Brands, Halos, and Life


It takes a while, maybe even a few years, but eventually—after the destruction of the second death star, after the death of the Emperor and after Nien Nunb and Lando are cackling—you start wondering about who you were rooting for. These insurgents not only bucked under the authority of Government but they joined hands with criminals as they slaughter thousands of innocent lives.  It didn’t matter though since we knew these were The Good Guys. They were the Rebel Alliance, and with their brand firmly in place (and the standard production that goes into setting up the protagonist of any given movie) the audience happily stands and applauds. But I remember also applauding at the end of the Phantom Menace…

What about when the applause happens with beliefs, choice of presidential candidates, camp of theology, and even matters of Biblical exegesis? You are a Bathinian and you read a book by a pro-Bathinian party who proceeds to bash the Bathinian enemy (The Dhanists). You finish the book and put it down claiming “This is an excellent book!”  Conversely, you read a Dhanist book and it is horrid. The Dhanist just doesn’t get it. Totally misrepresents the Bathinian position. Worst. Reading. Ever.

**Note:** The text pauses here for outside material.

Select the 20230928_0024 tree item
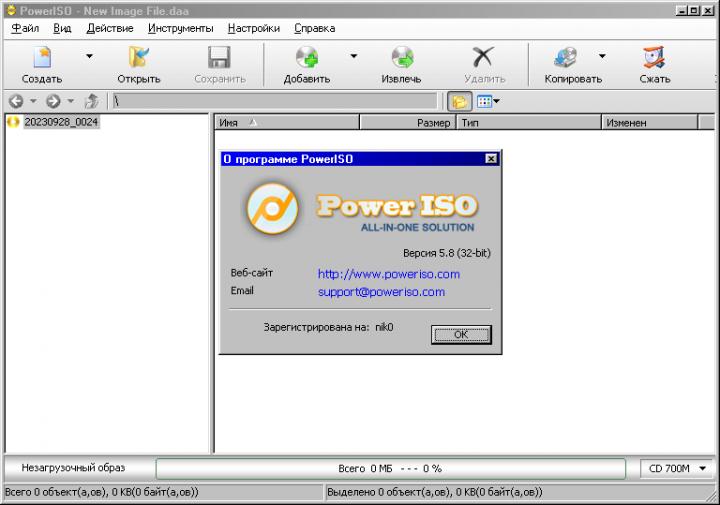Image resolution: width=720 pixels, height=505 pixels. 61,122
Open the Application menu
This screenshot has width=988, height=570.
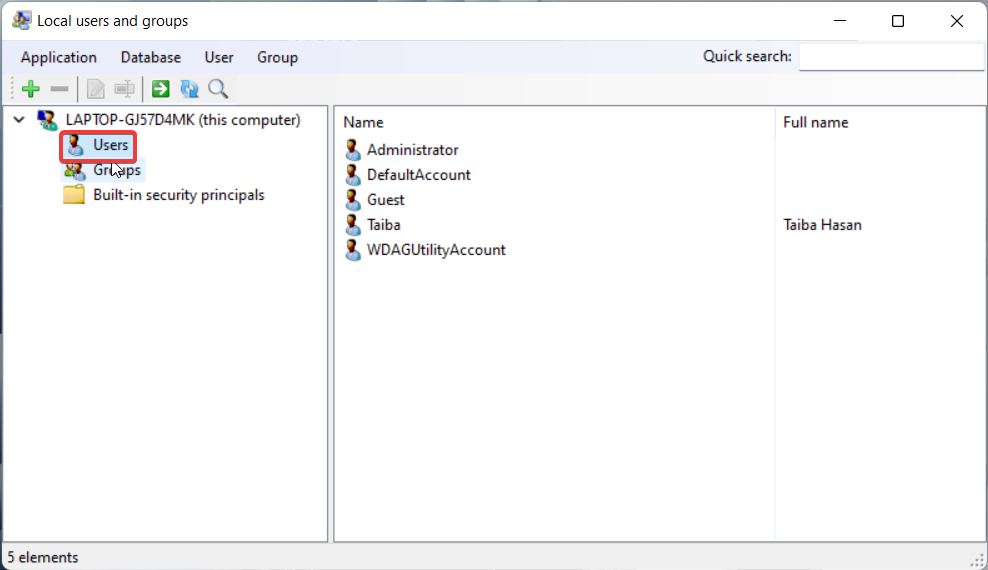(59, 57)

But on what grounds did you decide that one book was “excellent” and the other was “awful”? It’s almost as if the position has transcended the realm of proper argumentation or systemization by entering into my neck of the woods: branding, advertising and presentation.

A brand designer, when working, will be employing their craft on three different types of products: (1) A product that sucks and the brand designer knows it; (2) a product that might not suck but the brand designer won’t use it; (3) A product that’s actually pretty good and the brand designer would use it. In each case the designer transcends his or her perception of the product and tries to portray the product in a better-than-best light. It’s not so much that the designer is avoiding putting the product’s best foot forward; it’s that they know that there is more into buying stuff than its function—the designer tries to generate The Halo Effect.

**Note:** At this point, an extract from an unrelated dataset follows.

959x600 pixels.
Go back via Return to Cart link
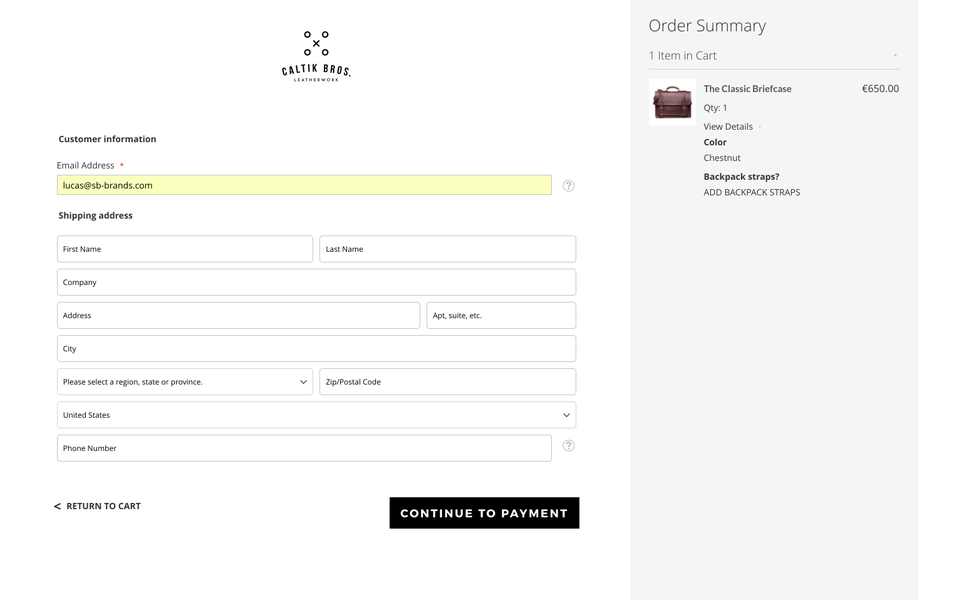(x=98, y=506)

The Halo Effect comes from psychology but it finds application in marketing by the brand designer. It’s basically when a person identifies a certain trait in another as an attractive trait which undergirds their decision of liking (or disliking) someone, or something, else. In brand design we try to turn the eyes of the potential buyer to a specific trait in the product which transcends the product and may even speak about the end user. The Halo Effect of any given brand does not live by design principles alone; but also by every word that proceeds from the writer’s pen.  So the team of brand creators want the buyer to not only want to use a product (it’s function) they want the end user to fall in love with the product.

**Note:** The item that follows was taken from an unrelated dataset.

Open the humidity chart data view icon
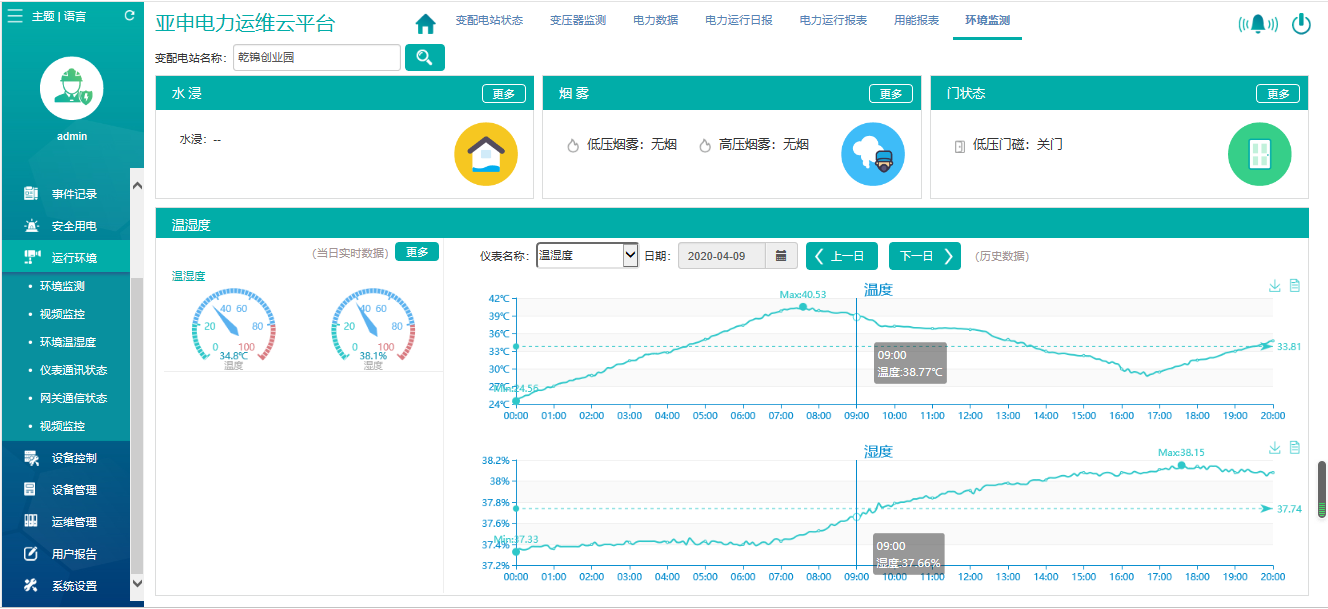Image resolution: width=1328 pixels, height=609 pixels. 1295,447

Let’s switch to positions for a second. If you have the right “brand”, what the position actually says, or how it is presented, matters less than what the position actually is: since you agree with the conclusion any counterargument is ridiculous and all pro-arguments are genius. After buying into brand we don’t come at the price points (or the positional points) with much objectivity at all; it becomes a matter of pro-brand versus no-brand..

Depending on which side of the fence you’re on, you might see this on MSNBC, Fox News, Moveon.org or Rush Limbaugh’s emails. You might even notice it on your Facebook status feeds when someone mentions Palin or Obama. In each case, you’ll notice it more when it’s a brand you thing is no-brand: you turn to the station and say “Ugh! They’re so biased!”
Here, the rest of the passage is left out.